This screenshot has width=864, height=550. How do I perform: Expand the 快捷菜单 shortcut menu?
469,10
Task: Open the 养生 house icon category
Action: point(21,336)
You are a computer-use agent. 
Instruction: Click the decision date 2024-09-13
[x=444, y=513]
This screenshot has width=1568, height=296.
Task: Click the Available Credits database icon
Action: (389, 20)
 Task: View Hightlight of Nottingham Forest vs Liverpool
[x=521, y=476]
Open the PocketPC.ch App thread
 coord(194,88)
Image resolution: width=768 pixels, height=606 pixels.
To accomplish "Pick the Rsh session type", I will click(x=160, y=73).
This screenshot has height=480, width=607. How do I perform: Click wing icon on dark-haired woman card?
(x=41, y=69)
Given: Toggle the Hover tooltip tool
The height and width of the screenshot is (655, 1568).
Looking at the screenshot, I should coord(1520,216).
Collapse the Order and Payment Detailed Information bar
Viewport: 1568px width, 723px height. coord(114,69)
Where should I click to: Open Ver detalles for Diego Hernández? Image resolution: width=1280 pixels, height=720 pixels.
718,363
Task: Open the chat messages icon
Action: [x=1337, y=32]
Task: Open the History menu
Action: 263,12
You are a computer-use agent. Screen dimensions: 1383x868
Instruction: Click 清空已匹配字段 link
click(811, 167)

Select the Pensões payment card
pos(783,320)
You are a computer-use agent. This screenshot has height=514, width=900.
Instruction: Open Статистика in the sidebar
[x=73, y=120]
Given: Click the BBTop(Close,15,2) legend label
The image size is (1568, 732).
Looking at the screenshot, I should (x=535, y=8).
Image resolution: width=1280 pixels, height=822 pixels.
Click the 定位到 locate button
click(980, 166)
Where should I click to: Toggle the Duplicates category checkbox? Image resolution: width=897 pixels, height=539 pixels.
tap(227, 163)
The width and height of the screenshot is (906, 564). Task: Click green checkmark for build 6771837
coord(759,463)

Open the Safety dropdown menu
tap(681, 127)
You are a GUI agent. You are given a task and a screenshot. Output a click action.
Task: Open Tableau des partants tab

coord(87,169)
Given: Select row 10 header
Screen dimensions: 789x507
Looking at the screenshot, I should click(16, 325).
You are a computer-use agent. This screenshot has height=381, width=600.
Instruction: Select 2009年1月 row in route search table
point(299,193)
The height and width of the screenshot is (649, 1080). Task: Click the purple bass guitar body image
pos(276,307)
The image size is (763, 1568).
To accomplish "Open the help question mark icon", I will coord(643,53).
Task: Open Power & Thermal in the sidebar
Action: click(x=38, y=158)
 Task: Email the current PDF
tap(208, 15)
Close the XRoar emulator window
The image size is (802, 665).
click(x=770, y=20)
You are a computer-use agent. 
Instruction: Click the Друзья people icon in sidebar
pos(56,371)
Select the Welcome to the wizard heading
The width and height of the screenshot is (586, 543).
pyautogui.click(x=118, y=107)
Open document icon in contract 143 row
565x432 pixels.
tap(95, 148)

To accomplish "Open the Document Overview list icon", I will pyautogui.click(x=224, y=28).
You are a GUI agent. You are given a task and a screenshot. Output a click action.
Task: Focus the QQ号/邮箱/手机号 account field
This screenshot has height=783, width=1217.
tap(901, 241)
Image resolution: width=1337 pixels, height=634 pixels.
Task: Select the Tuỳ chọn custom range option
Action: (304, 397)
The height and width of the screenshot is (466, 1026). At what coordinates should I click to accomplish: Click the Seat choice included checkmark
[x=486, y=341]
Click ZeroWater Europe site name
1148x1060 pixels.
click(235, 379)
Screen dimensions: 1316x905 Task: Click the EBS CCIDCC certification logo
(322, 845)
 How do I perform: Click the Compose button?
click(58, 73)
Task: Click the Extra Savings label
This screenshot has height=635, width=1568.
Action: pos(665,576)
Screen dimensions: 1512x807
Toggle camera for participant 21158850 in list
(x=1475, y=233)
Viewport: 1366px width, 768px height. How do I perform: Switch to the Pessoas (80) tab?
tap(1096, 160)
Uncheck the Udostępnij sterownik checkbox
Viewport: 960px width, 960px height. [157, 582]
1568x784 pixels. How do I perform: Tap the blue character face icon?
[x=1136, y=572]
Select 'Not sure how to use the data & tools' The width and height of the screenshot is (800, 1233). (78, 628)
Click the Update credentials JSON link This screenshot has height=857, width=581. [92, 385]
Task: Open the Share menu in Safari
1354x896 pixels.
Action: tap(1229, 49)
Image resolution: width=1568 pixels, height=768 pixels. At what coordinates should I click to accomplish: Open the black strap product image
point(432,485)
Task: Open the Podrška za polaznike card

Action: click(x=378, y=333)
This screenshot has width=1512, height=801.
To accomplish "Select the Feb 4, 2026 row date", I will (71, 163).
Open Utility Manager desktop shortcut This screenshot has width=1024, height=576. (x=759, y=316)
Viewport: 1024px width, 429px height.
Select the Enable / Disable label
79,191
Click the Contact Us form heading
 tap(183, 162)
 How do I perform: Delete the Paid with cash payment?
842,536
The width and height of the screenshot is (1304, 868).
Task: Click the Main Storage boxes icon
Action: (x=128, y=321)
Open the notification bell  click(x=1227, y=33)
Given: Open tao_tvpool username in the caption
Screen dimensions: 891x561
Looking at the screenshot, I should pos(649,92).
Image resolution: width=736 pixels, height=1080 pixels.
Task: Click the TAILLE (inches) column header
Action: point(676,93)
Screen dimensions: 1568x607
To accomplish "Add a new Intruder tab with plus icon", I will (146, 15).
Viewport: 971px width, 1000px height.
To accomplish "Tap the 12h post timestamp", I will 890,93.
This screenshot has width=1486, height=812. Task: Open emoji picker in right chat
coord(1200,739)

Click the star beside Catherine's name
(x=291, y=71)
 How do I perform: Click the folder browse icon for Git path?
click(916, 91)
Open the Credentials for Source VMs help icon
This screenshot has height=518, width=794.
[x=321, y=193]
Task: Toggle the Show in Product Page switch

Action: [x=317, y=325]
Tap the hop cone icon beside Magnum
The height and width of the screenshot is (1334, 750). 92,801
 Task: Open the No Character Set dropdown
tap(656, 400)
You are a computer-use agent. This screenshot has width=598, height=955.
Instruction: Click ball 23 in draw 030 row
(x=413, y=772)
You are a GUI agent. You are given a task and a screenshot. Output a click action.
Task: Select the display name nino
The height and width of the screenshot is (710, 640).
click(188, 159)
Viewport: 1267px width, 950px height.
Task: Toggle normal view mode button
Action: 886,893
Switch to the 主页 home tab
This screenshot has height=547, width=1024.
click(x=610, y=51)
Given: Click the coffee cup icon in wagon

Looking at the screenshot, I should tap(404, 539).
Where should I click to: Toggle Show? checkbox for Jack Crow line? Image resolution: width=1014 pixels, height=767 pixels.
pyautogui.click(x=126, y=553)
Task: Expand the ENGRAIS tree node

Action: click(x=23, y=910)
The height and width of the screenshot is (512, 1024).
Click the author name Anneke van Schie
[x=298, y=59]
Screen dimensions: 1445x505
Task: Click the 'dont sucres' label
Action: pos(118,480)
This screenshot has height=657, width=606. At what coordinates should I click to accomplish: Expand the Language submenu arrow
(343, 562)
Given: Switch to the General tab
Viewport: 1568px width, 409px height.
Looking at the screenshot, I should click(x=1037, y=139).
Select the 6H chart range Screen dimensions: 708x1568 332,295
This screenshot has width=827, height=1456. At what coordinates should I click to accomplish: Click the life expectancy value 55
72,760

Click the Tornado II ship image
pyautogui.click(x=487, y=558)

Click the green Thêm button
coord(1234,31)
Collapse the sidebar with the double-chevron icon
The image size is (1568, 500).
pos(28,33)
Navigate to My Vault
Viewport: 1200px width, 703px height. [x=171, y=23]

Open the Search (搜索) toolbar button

# # # #

**YOUR GOAL:** Only lines with the word "computer" are wanted. Find and copy them from the records above.

**RESPONSE AREA:**
You are a computer-use agent. 
You are a computer-use agent. Screen dimensions: 1383x868
You are a computer-use agent. This screenshot has height=514, width=900.
You are a computer-use agent. This screenshot has height=381, width=600.
You are a computer-use agent. 
You are a computer-use agent. This screenshot has width=598, height=955.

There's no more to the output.